▶ _YOUR INSTRUCTIONS_:
Find the line with "Screen dimensions: 700x394" and the line with "Expand Select Dates" in the entries below; output exactly those two lines, every line between them, and no others.
BEGIN RECORDS FOR THIS TASK
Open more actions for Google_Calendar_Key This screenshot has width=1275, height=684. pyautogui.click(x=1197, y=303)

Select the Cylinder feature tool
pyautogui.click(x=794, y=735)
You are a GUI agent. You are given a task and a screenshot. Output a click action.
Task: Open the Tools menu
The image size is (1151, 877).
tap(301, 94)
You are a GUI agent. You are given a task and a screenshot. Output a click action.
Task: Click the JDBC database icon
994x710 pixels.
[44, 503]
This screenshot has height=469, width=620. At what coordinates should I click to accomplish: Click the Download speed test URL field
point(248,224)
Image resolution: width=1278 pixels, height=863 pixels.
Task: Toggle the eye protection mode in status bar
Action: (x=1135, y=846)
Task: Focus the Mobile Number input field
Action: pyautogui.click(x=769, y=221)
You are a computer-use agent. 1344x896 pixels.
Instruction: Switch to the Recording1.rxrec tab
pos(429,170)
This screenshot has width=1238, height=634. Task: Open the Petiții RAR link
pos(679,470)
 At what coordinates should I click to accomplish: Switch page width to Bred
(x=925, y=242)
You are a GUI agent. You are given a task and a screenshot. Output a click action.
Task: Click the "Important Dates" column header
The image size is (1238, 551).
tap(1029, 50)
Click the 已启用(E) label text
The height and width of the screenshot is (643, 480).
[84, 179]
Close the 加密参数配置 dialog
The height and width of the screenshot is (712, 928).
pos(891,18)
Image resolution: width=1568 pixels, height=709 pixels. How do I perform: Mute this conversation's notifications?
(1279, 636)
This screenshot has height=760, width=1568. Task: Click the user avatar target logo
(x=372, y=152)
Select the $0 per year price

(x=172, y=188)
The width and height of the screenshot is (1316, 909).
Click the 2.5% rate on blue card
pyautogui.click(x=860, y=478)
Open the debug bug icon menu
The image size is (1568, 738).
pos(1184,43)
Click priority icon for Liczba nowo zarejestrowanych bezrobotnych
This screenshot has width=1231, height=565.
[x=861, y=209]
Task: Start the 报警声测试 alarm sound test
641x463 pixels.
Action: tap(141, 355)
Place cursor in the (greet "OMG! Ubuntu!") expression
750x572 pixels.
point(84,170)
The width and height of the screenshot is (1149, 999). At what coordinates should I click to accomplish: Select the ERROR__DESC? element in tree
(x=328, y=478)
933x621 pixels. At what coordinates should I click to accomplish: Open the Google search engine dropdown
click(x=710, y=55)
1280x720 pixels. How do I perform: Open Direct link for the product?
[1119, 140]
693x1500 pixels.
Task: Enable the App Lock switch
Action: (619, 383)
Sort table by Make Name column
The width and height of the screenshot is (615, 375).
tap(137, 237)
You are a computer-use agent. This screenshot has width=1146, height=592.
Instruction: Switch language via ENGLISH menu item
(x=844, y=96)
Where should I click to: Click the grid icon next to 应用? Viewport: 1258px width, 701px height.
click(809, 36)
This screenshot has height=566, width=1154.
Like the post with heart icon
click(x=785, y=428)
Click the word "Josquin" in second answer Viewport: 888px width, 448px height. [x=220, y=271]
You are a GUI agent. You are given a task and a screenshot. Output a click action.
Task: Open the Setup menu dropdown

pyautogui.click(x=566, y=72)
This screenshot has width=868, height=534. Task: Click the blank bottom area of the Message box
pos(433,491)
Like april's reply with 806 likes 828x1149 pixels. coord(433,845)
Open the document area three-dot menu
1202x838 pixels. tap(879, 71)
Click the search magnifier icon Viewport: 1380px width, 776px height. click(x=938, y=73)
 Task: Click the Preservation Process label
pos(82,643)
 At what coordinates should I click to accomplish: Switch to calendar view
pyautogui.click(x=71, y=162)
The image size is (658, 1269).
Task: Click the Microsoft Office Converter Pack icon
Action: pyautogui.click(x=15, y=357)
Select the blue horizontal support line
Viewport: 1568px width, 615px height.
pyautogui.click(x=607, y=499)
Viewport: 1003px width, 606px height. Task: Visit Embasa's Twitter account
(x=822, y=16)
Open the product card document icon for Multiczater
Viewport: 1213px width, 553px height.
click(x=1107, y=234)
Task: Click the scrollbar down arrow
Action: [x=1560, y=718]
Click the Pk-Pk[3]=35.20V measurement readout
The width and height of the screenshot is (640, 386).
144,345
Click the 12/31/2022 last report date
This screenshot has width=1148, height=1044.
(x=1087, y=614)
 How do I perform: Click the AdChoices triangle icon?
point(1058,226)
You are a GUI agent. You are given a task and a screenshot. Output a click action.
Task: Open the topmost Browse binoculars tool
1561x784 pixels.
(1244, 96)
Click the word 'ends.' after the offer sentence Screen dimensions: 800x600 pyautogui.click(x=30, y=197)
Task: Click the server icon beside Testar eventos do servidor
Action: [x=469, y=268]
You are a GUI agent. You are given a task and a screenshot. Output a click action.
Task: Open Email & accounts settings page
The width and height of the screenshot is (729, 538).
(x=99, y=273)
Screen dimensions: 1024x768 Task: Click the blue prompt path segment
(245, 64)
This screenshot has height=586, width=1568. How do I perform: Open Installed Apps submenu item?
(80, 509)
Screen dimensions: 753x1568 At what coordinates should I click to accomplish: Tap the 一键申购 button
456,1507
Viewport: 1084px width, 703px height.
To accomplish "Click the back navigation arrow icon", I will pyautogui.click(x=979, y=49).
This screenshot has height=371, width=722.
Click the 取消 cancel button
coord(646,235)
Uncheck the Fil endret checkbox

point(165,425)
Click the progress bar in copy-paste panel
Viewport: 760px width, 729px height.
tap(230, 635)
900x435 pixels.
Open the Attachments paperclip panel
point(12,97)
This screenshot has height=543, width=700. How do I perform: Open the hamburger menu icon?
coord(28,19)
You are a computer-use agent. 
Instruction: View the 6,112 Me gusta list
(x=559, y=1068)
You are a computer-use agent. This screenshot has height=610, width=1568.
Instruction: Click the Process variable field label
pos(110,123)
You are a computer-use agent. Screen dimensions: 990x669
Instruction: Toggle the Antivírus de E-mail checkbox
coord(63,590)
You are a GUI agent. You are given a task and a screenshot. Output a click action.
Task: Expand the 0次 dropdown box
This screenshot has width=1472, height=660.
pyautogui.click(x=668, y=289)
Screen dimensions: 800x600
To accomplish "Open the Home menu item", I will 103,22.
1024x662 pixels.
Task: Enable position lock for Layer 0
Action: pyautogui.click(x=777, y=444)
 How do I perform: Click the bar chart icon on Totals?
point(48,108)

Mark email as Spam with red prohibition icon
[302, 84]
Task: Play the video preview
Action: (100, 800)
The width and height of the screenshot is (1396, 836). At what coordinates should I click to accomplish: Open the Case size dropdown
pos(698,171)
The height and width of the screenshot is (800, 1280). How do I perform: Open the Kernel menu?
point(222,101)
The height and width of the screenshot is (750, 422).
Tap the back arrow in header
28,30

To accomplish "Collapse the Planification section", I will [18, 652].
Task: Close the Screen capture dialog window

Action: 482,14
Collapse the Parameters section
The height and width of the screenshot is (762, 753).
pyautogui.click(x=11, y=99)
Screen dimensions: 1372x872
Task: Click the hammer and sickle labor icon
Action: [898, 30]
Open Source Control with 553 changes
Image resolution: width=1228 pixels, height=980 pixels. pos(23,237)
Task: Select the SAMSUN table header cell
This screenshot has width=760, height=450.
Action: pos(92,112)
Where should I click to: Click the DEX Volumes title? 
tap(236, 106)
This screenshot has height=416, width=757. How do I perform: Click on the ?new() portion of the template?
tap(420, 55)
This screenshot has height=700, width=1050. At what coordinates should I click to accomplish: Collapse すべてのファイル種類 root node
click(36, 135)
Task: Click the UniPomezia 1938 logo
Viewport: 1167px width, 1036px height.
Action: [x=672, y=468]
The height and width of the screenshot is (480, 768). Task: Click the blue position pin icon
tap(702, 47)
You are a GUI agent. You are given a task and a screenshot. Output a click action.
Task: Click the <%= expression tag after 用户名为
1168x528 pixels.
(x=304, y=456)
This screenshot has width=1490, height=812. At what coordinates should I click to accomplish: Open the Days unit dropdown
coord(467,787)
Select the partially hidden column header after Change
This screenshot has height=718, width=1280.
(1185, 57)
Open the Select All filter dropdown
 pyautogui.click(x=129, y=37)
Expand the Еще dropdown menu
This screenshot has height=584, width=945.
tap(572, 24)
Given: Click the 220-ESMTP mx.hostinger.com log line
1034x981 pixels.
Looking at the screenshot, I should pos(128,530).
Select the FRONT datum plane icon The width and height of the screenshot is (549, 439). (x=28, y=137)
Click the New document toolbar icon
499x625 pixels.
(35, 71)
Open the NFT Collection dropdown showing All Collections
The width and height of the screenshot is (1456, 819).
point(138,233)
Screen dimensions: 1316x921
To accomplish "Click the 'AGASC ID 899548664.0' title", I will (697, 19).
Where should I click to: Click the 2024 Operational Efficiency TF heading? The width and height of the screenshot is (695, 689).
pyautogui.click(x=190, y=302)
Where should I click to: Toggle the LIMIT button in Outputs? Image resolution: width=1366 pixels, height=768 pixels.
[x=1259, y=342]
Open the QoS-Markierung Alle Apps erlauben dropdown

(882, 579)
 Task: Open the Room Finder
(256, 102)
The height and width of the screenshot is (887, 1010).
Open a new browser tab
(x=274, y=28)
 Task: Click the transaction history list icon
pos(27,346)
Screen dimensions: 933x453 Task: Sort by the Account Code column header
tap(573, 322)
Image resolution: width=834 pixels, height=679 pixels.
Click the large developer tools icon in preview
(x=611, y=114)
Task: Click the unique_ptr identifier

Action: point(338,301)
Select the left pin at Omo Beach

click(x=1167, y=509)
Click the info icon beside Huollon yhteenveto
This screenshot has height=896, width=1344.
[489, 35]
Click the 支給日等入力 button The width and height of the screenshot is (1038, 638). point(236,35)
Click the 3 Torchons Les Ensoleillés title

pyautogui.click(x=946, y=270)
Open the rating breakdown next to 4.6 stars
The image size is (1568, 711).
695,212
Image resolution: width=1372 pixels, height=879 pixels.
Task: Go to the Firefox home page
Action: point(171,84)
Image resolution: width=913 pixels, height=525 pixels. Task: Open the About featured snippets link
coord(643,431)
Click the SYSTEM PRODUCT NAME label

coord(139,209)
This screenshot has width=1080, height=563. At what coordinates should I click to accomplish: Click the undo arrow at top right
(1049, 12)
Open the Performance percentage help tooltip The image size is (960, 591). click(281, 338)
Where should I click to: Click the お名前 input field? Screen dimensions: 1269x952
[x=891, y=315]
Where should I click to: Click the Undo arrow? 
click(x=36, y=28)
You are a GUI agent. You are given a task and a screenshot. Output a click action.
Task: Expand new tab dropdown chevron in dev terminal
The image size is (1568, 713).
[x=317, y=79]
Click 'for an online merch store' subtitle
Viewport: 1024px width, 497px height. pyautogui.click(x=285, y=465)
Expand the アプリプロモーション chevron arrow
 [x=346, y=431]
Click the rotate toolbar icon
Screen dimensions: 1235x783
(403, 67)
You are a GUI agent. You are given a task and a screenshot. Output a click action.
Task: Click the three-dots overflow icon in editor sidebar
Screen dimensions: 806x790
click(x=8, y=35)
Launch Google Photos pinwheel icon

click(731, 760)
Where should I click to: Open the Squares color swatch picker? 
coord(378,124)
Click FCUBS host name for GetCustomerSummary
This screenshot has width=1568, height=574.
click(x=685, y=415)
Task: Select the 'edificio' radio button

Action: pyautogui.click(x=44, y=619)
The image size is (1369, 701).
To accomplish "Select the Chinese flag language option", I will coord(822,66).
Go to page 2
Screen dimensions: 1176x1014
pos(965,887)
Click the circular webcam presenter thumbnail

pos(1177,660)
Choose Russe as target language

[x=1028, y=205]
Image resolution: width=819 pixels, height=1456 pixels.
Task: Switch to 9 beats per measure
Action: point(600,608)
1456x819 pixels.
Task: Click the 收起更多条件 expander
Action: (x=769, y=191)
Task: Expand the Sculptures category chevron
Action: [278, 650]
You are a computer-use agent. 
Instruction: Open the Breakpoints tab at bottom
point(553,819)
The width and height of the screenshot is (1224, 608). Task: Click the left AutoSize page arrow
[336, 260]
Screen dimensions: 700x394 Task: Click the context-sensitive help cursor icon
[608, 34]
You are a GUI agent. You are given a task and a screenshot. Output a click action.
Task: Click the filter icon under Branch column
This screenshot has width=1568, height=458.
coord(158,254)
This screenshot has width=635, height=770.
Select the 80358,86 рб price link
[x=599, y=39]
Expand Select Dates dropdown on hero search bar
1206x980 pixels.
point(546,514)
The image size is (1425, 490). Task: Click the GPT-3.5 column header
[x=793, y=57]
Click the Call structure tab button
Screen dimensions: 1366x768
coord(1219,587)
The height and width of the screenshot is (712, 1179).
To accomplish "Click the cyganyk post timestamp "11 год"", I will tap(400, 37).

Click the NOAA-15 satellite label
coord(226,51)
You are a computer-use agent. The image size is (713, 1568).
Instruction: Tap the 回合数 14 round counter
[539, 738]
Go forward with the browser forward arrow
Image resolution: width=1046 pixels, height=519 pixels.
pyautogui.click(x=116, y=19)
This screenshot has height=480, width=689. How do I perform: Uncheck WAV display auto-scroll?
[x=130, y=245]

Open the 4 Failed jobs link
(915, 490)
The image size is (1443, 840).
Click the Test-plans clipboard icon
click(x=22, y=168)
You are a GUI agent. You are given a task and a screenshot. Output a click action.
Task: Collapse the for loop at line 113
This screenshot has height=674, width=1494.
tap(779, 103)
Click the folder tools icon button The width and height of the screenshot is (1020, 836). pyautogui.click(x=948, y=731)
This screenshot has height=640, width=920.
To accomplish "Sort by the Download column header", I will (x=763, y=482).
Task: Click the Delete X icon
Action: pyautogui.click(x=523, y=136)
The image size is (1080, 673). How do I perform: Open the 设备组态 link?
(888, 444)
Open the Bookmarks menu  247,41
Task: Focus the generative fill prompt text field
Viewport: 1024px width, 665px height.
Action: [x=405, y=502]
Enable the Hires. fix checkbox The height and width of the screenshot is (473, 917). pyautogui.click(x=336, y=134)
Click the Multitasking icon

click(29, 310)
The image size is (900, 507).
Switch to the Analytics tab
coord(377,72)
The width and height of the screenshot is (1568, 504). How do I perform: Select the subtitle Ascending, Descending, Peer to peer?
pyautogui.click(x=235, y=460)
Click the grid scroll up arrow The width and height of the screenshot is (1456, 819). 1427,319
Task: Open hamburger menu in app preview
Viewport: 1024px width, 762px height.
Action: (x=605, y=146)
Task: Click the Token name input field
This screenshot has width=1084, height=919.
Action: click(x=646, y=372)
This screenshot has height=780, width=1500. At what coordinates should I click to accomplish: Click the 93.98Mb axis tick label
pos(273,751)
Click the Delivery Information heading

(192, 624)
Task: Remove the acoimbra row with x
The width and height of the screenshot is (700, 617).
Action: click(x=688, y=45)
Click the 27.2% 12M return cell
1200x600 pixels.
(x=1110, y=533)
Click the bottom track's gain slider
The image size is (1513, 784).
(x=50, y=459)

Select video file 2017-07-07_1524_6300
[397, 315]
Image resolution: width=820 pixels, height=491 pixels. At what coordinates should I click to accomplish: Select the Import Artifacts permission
END RECORDS FOR THIS TASK
▶ _REPLY TO THE TASK_:
Screen dimensions: 700x394 Task: Click the context-sensitive help cursor icon
[608, 34]
You are a GUI agent. You are given a task and a screenshot. Output a click action.
Task: Click the filter icon under Branch column
This screenshot has width=1568, height=458.
coord(158,254)
This screenshot has width=635, height=770.
Select the 80358,86 рб price link
[x=599, y=39]
Expand Select Dates dropdown on hero search bar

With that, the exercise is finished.